Vaccinium – Blueberry
Ericaceae
Blueberries, or huckleberries, are creeping to erect, deciduous to evergreen shrubs or shrublets with thin to leathery leaves, which are entire to edged with small, sharp teeth. There are 1 to several flowers which are axil-borne to terminal, and arranged single or in clusters. The calyx is obscurely to conspicuously 4- to 6-lobed, persistent or deciduous. The corolla consists of united petals and is spherical or urn-shaped. In some cases the petals are essentially separate and the 4-5 segments bent backward. The filaments are hairless or hairy. The anthers are outwardly awn-tipped or awnless, splitting open by pores at the top of short to prominent tubes. The ovary is situated underneath the corolla. The fruit is a reddish to bluish berry. Most species are good ornamental shrubs as well as sources of edible fruit.
The genus consists of perhaps 150 species worldwide, of colder or mountainous areas of all continents except Australia. The name is Latin for blueberry.

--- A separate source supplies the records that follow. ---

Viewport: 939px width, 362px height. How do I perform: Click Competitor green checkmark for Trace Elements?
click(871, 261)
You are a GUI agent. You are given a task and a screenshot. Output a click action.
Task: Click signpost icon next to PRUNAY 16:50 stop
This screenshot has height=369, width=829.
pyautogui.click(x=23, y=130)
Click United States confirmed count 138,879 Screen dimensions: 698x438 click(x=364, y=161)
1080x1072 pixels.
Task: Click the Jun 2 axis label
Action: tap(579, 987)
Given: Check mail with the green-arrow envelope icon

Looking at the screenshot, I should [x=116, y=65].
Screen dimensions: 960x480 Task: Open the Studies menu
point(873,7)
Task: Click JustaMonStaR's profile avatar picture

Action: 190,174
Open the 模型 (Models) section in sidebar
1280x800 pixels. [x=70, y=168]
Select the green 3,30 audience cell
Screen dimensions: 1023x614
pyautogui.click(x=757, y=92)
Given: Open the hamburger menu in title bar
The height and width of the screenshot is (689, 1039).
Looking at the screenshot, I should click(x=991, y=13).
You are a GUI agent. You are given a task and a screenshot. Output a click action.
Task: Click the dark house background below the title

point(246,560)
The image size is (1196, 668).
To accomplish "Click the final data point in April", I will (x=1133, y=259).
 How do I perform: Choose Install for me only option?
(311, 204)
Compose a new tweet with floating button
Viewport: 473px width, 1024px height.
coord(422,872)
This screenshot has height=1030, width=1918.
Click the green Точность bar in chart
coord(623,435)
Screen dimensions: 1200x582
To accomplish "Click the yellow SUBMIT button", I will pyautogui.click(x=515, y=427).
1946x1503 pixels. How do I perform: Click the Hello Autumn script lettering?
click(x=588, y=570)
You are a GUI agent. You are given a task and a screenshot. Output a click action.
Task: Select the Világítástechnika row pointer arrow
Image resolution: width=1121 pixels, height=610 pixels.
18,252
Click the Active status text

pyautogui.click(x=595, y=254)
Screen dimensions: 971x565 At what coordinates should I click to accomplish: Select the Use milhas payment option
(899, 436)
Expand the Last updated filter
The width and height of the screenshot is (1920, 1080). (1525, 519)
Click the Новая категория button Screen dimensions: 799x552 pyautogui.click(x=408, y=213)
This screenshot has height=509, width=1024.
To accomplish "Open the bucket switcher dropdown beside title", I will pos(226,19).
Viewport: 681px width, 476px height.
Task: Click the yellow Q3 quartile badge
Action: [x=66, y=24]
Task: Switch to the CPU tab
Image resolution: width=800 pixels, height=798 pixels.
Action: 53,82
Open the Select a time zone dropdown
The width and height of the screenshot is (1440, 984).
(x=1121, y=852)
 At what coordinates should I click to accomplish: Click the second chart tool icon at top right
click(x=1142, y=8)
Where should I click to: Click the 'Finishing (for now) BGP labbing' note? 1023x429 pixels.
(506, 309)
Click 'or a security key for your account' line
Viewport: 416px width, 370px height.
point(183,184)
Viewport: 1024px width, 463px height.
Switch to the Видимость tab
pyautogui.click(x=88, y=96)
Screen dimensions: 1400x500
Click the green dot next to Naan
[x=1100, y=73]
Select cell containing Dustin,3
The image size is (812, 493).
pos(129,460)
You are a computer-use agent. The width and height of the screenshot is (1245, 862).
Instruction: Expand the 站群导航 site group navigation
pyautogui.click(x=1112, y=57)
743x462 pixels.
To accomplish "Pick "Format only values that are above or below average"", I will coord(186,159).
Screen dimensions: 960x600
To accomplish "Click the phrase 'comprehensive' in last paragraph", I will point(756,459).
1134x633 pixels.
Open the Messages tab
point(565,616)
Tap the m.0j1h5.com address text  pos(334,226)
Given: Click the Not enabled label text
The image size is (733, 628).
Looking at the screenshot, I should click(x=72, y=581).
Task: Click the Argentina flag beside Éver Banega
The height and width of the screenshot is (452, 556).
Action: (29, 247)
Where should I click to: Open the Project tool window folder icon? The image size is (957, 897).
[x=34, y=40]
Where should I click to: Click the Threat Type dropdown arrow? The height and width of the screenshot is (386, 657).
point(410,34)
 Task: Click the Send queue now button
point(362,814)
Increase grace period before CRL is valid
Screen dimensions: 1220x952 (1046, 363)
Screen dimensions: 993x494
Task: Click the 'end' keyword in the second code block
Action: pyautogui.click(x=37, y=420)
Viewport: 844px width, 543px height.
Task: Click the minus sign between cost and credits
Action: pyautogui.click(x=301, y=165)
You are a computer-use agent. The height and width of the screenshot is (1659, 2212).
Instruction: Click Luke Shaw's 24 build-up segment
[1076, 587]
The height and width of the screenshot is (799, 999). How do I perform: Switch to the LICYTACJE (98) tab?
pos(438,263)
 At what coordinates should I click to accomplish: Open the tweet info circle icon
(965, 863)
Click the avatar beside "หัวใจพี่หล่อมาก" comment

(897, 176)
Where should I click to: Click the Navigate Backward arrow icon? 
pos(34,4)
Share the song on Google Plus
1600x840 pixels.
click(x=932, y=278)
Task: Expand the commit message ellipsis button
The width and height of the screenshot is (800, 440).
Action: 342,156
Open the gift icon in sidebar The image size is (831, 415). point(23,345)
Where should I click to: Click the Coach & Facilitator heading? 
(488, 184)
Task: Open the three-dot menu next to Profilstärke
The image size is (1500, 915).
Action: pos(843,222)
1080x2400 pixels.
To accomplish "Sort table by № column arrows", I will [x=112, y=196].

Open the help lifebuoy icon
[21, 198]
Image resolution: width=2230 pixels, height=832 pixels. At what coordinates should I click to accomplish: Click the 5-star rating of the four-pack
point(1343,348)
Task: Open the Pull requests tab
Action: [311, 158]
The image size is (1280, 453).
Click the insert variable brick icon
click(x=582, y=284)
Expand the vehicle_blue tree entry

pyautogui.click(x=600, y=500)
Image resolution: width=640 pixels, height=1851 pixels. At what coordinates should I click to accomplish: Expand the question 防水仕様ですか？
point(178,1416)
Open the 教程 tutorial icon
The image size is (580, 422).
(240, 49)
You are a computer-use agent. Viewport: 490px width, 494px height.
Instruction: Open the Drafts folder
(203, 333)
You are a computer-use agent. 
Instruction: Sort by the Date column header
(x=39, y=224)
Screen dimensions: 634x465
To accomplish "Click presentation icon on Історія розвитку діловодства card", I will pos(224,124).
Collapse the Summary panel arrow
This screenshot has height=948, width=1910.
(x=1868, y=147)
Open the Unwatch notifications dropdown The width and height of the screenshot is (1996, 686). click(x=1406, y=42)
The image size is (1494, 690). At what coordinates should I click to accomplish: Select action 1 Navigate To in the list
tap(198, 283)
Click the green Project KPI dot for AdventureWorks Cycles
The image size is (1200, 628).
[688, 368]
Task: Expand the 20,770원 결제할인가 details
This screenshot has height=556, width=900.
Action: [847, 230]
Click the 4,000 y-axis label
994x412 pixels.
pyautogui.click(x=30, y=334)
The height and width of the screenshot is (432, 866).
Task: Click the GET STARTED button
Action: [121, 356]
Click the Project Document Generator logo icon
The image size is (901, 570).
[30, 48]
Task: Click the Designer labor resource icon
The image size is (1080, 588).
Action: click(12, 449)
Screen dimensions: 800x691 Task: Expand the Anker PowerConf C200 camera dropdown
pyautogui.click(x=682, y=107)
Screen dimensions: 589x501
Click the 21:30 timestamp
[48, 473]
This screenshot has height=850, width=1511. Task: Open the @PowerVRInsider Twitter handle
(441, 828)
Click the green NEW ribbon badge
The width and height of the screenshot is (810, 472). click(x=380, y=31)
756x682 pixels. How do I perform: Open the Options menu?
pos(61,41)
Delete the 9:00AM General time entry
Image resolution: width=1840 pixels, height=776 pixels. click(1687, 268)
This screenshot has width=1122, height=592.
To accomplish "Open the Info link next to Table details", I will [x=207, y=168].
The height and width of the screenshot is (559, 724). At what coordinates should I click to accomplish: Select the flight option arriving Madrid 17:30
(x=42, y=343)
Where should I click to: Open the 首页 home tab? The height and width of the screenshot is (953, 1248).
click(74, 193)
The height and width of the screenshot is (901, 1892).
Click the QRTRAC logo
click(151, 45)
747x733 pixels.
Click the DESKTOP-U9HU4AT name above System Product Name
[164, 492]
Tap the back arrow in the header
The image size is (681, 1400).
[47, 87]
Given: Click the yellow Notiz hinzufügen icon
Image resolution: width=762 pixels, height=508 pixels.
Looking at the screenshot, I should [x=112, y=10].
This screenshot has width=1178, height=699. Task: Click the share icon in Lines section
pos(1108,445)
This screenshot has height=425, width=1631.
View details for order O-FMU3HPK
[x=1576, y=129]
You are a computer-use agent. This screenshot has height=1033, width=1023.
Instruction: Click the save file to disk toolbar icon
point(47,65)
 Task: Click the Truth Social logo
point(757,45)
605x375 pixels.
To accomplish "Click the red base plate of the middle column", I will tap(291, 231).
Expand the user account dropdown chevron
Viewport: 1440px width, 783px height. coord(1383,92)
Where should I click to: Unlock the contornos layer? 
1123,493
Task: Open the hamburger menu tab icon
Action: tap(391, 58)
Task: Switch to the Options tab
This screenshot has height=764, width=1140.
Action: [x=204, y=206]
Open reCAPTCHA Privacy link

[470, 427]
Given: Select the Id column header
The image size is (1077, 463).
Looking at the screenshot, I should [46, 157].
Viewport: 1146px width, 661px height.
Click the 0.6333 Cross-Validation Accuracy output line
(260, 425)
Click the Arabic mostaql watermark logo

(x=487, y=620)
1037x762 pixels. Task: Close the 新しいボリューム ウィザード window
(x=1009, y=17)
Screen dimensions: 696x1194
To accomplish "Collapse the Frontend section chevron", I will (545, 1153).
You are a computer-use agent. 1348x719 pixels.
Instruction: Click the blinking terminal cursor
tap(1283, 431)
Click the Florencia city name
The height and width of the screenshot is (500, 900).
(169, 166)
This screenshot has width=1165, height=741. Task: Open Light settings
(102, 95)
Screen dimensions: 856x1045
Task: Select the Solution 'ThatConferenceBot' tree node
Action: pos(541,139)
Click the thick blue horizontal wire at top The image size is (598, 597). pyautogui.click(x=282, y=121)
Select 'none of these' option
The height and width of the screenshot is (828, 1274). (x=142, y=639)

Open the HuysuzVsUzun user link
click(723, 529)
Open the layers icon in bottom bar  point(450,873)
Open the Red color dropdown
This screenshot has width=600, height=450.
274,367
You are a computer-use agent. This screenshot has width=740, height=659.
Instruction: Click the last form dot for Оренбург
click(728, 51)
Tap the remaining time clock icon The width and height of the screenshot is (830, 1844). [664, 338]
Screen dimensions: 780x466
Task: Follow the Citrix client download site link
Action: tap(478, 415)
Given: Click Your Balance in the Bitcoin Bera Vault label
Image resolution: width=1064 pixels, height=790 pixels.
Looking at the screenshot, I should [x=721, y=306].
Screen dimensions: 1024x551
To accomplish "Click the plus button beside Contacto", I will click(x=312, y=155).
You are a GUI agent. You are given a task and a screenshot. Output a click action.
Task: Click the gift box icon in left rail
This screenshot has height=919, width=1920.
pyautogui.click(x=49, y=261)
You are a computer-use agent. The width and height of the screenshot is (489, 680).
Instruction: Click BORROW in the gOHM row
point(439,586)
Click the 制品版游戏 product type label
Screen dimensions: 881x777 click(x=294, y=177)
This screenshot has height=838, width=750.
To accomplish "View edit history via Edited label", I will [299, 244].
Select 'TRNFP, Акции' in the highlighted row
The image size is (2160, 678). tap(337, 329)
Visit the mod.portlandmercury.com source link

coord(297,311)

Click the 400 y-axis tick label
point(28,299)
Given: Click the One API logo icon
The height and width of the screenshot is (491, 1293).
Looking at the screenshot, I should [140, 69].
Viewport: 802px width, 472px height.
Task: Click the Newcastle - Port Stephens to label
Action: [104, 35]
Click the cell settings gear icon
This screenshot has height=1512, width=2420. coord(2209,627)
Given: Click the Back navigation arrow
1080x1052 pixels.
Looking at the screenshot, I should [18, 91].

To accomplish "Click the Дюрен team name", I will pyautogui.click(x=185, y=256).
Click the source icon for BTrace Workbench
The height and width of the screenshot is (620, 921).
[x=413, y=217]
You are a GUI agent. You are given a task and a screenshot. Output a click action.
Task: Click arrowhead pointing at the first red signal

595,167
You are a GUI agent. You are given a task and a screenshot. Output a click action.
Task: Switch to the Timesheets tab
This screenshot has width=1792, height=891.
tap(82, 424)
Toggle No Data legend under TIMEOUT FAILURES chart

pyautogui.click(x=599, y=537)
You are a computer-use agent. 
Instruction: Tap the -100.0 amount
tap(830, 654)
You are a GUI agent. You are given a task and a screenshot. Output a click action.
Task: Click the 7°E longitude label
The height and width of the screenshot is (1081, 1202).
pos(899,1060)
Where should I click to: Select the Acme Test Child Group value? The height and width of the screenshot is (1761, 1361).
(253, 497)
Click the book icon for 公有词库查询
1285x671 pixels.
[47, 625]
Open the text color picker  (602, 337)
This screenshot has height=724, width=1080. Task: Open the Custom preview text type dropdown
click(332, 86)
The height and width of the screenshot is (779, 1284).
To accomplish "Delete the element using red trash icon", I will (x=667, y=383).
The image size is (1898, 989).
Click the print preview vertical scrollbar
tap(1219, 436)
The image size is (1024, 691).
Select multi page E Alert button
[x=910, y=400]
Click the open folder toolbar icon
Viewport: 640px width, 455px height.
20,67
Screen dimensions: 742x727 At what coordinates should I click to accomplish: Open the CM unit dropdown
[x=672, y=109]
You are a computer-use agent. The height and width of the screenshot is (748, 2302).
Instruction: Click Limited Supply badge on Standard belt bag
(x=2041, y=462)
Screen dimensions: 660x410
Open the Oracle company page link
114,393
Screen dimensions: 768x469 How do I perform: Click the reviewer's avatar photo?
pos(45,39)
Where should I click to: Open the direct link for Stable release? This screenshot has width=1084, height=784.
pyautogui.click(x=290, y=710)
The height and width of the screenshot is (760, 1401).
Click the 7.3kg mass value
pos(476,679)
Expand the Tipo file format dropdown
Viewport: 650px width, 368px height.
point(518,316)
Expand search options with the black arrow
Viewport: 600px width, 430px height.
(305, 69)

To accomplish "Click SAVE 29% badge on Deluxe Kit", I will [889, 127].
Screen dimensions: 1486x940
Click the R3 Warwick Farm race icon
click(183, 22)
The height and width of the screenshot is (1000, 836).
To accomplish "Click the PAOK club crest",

Guide to Identify Presented Species of Genus Vaccinium
PLANTS USUALLY UP TO 30 CM TALL
V. scoparium – Grouseberry
Small shrub, 10-35 cm tall, with red, tasty berries. Higher elevations. Flowers pinkish, about 4 mm long, nodding, on stalks 2-2.5 mm long. Leaves alternate, 8-15 mm long, thin, finely sharp-toothed, light-green, hairless.